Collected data
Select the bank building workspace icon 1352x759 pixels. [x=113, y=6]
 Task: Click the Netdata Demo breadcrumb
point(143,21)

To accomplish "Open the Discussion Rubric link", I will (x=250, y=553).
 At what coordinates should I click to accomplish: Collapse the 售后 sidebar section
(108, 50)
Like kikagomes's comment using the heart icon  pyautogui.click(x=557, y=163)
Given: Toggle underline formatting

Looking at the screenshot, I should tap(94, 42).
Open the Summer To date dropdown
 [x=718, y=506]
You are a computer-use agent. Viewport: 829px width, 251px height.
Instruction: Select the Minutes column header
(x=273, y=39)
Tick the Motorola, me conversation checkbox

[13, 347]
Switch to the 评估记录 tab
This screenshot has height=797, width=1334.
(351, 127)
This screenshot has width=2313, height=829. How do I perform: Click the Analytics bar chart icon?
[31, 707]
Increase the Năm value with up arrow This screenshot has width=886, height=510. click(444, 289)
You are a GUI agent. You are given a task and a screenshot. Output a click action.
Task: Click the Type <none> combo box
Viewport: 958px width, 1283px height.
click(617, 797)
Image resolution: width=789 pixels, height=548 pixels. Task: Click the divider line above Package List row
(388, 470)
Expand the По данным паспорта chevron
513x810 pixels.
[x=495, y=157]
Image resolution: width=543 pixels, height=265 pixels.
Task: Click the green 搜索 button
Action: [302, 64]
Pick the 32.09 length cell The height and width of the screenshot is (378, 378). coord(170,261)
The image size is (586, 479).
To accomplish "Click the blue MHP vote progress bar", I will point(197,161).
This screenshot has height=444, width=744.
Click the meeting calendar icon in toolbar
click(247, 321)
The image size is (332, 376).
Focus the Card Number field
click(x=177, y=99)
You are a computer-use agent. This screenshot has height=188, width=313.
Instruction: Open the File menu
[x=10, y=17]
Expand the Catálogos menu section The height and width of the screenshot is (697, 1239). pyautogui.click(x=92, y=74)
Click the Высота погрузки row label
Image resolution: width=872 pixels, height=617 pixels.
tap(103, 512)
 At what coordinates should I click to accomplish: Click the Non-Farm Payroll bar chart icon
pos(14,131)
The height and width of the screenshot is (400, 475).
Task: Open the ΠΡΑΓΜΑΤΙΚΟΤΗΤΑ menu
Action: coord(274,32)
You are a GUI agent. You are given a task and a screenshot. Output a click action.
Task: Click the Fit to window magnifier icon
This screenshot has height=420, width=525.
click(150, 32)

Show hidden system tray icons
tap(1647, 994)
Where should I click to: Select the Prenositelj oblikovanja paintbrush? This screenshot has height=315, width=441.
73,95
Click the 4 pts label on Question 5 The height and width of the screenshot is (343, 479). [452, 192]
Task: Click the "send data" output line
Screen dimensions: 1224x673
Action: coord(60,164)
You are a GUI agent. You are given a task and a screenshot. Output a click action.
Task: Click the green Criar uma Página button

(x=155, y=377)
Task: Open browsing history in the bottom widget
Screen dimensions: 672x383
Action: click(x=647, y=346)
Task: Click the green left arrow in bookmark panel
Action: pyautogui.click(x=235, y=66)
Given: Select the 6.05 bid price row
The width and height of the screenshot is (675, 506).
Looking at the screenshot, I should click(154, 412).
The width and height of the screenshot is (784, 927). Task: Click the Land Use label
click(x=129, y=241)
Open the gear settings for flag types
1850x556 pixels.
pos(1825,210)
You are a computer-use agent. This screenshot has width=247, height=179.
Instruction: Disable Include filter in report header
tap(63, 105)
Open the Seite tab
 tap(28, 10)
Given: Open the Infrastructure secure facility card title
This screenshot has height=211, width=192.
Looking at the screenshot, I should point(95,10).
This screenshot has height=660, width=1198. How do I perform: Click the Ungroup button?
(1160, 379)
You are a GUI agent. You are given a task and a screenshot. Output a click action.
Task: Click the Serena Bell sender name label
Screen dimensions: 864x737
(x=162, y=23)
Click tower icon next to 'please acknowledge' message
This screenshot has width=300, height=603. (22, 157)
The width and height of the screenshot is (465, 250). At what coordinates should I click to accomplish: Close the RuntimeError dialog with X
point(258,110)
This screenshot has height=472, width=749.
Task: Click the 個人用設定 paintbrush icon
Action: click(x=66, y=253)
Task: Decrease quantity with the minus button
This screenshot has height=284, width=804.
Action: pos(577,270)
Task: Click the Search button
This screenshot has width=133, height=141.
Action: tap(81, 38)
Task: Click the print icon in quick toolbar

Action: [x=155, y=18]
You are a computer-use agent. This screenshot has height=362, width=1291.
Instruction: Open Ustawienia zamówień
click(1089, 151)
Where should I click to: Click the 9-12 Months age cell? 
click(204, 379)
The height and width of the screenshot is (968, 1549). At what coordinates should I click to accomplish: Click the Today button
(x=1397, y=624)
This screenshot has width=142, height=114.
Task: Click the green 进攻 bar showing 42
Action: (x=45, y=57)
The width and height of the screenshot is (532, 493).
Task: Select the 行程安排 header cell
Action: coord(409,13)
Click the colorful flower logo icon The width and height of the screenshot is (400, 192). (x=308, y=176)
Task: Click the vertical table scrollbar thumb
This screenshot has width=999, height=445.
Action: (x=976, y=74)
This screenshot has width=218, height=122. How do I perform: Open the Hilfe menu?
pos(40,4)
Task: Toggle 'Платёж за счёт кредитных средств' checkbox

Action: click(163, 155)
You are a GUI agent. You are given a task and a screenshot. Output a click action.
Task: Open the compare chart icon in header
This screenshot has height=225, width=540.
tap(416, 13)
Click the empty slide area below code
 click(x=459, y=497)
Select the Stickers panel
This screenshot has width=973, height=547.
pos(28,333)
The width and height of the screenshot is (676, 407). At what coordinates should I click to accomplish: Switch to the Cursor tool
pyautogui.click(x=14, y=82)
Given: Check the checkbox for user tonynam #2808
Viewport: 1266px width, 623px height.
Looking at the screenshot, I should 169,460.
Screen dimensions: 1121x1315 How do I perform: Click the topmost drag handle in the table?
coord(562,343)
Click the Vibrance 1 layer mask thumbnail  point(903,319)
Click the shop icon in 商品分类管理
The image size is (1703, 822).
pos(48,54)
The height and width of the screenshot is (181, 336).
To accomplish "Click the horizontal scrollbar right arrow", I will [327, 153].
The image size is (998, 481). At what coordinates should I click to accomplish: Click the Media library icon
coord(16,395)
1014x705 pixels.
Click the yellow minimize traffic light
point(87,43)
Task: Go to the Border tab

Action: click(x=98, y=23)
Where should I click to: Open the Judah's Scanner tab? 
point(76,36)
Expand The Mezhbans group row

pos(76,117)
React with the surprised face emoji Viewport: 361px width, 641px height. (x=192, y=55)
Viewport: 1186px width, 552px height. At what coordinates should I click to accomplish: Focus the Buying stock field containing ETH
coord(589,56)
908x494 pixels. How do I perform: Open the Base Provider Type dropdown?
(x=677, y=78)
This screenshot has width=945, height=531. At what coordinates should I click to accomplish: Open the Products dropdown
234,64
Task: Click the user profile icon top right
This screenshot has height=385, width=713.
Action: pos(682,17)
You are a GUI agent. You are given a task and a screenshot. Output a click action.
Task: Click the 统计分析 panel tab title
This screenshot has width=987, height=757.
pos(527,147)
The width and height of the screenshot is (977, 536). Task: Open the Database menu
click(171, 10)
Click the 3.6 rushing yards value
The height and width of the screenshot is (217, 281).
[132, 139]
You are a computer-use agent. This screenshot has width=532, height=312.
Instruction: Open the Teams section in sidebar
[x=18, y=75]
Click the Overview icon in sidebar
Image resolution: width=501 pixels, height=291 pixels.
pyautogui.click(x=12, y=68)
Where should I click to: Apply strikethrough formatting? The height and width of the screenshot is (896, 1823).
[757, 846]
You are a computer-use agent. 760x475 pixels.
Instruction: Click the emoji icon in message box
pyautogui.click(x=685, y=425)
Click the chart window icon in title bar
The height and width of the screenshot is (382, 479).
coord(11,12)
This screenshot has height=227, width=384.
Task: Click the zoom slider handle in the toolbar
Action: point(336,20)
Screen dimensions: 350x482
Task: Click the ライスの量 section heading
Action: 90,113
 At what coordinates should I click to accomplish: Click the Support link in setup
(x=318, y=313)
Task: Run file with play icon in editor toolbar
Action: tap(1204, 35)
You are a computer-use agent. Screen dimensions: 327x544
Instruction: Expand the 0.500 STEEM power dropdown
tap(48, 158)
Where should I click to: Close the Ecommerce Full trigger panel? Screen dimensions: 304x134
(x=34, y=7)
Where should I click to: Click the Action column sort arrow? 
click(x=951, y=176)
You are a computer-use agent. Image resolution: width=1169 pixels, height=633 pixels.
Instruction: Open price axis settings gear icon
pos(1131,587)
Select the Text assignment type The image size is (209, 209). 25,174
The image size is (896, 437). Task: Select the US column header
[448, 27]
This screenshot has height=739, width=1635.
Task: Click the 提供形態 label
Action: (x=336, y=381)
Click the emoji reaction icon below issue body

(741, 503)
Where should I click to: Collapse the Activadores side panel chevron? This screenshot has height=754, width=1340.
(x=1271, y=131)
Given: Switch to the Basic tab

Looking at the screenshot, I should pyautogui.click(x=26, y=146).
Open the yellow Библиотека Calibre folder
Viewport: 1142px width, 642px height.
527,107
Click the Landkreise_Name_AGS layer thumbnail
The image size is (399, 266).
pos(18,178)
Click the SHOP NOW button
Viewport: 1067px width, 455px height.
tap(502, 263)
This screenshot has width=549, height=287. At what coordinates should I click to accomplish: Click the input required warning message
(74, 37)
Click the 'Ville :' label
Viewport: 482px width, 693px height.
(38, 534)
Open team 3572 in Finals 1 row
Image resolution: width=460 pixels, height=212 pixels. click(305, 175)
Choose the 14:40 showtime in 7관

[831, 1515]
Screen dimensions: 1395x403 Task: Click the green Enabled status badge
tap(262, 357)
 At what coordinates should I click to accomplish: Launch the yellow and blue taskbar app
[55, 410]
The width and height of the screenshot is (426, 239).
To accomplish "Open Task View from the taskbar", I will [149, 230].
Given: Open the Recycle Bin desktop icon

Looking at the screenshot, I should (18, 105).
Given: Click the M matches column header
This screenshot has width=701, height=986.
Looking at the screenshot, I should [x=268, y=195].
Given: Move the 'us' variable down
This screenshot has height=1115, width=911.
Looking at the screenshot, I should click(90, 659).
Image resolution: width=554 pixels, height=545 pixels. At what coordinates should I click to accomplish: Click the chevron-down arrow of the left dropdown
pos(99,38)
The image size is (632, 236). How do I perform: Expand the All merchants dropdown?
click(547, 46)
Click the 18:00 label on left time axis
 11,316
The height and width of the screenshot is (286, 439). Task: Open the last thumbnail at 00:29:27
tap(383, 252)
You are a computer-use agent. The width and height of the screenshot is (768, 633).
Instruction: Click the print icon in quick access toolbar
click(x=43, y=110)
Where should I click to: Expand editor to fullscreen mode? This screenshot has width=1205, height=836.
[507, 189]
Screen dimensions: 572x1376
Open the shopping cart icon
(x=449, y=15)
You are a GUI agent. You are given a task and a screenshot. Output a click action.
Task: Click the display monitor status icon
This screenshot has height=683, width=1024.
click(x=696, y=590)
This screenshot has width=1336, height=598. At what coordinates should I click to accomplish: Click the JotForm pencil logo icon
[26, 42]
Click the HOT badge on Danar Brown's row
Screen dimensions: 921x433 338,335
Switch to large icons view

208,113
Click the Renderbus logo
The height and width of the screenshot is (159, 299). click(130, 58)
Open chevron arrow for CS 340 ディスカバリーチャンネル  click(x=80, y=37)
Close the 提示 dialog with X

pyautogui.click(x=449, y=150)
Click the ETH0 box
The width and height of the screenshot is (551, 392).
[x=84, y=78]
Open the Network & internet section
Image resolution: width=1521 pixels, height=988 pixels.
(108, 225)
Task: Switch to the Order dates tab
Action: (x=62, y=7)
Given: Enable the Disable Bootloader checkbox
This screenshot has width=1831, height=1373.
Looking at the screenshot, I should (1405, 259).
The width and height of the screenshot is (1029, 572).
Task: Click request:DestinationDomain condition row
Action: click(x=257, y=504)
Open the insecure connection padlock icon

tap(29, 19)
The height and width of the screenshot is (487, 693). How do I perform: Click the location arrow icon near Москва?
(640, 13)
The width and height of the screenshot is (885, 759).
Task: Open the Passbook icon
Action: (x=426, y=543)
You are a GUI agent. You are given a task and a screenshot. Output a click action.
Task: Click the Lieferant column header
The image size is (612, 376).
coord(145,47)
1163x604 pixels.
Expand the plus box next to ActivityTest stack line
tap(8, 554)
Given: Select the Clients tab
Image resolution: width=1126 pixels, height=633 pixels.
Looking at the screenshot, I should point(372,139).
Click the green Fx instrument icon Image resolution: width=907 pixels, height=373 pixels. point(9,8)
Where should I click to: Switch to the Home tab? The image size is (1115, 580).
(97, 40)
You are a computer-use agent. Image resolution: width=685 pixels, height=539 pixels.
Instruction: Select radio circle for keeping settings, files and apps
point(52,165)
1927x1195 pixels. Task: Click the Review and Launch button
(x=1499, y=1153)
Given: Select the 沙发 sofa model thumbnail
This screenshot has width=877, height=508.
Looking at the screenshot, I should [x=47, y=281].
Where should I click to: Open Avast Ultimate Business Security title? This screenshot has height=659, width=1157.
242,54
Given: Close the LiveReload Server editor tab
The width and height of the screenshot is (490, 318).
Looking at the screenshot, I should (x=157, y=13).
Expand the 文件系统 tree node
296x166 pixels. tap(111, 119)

*Required work*. Write out the lines above exactly, from the line with "Given: Enable the Disable Bootloader checkbox" up to and including the line with "tap(29, 19)".

*Solution below*.
Given: Enable the Disable Bootloader checkbox
This screenshot has width=1831, height=1373.
Looking at the screenshot, I should (1405, 259).
The width and height of the screenshot is (1029, 572).
Task: Click request:DestinationDomain condition row
Action: click(x=257, y=504)
Open the insecure connection padlock icon

tap(29, 19)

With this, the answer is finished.